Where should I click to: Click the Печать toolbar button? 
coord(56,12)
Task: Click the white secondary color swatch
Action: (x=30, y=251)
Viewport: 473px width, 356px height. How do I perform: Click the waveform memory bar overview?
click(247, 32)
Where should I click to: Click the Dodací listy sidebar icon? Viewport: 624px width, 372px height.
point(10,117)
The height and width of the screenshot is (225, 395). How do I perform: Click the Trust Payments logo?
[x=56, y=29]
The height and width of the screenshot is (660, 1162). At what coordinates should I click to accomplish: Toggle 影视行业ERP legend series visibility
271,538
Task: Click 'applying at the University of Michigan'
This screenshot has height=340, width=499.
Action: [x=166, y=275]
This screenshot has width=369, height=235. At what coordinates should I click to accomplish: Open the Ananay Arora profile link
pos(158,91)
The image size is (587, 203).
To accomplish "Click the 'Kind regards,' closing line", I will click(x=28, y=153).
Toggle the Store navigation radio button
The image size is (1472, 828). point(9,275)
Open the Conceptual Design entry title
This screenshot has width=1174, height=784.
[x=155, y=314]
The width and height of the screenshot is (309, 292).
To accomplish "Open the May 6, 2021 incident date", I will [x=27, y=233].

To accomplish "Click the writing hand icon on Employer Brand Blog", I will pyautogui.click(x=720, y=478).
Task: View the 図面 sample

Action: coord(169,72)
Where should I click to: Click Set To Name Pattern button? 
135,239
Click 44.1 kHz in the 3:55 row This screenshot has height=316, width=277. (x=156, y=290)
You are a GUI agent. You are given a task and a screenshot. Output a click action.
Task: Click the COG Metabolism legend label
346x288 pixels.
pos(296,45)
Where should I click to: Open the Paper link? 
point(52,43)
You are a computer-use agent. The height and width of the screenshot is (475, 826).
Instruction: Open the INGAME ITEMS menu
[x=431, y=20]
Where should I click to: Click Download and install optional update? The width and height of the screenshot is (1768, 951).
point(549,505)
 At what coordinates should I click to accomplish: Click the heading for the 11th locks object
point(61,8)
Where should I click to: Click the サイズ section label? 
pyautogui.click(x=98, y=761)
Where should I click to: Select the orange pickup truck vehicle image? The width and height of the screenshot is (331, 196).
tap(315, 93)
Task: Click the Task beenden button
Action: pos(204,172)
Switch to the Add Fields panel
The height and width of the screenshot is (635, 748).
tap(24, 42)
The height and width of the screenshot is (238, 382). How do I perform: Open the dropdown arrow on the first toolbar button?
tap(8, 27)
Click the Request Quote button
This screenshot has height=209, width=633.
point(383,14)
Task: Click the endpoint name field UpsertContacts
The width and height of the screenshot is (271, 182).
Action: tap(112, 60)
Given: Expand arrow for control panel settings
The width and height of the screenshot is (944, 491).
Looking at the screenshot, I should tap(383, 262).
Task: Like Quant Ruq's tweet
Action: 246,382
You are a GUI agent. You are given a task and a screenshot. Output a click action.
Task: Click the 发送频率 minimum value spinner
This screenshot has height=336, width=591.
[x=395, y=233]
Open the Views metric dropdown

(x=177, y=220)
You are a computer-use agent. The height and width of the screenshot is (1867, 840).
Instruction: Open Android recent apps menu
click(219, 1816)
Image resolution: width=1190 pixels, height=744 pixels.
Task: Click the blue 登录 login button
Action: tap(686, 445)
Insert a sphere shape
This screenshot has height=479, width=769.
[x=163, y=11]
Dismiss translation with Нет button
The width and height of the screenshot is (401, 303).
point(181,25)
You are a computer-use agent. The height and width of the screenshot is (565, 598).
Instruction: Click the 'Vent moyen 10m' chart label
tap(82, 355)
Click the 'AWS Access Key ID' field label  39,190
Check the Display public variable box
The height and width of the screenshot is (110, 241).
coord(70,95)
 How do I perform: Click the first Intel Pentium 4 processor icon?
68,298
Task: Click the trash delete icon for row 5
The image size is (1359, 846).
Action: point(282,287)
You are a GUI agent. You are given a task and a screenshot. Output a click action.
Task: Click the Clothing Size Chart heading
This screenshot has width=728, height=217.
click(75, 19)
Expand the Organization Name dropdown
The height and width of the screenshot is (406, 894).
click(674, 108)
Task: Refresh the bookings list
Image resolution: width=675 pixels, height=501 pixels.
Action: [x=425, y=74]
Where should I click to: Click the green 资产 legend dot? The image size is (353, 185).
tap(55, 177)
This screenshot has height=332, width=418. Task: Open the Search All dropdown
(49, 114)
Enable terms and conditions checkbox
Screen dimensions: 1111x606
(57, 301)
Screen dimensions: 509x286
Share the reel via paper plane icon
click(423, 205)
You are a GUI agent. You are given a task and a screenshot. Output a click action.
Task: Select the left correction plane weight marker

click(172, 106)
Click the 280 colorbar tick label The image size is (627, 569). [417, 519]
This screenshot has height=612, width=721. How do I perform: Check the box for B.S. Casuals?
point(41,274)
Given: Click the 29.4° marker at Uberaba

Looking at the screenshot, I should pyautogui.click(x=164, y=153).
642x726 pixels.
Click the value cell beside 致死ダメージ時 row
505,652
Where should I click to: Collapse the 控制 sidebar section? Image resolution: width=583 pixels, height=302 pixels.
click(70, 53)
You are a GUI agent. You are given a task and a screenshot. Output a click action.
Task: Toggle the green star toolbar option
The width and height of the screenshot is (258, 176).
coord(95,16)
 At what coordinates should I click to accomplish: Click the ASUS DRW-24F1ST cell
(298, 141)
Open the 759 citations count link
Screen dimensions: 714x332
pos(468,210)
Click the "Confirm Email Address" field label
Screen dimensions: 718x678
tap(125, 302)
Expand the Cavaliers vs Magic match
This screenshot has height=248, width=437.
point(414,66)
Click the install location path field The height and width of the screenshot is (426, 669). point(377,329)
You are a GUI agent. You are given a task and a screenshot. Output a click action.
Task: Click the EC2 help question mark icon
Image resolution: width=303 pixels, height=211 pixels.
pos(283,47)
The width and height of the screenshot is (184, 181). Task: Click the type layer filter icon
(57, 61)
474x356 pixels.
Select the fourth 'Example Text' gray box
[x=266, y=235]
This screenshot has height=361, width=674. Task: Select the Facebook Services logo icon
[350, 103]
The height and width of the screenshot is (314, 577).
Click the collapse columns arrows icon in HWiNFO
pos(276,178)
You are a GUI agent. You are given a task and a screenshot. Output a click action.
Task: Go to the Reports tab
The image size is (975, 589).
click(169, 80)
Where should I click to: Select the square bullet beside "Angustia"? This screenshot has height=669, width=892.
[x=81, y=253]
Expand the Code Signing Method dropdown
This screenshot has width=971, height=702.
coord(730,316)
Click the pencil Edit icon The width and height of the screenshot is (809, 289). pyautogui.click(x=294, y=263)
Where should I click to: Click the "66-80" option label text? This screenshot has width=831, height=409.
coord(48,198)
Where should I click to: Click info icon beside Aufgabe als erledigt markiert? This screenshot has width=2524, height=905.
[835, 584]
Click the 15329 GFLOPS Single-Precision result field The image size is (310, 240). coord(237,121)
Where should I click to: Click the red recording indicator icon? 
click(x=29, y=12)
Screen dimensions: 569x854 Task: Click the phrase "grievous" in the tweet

■ **WORK ORDER**
Pull every line containing "computer" from the material above.

■ **SOLUTION TO THIS TASK**
You are a computer-use agent. The height and width of the screenshot is (475, 826).
You are a computer-use agent. The height and width of the screenshot is (1867, 840).
You are a computer-use agent. The height and width of the screenshot is (565, 598).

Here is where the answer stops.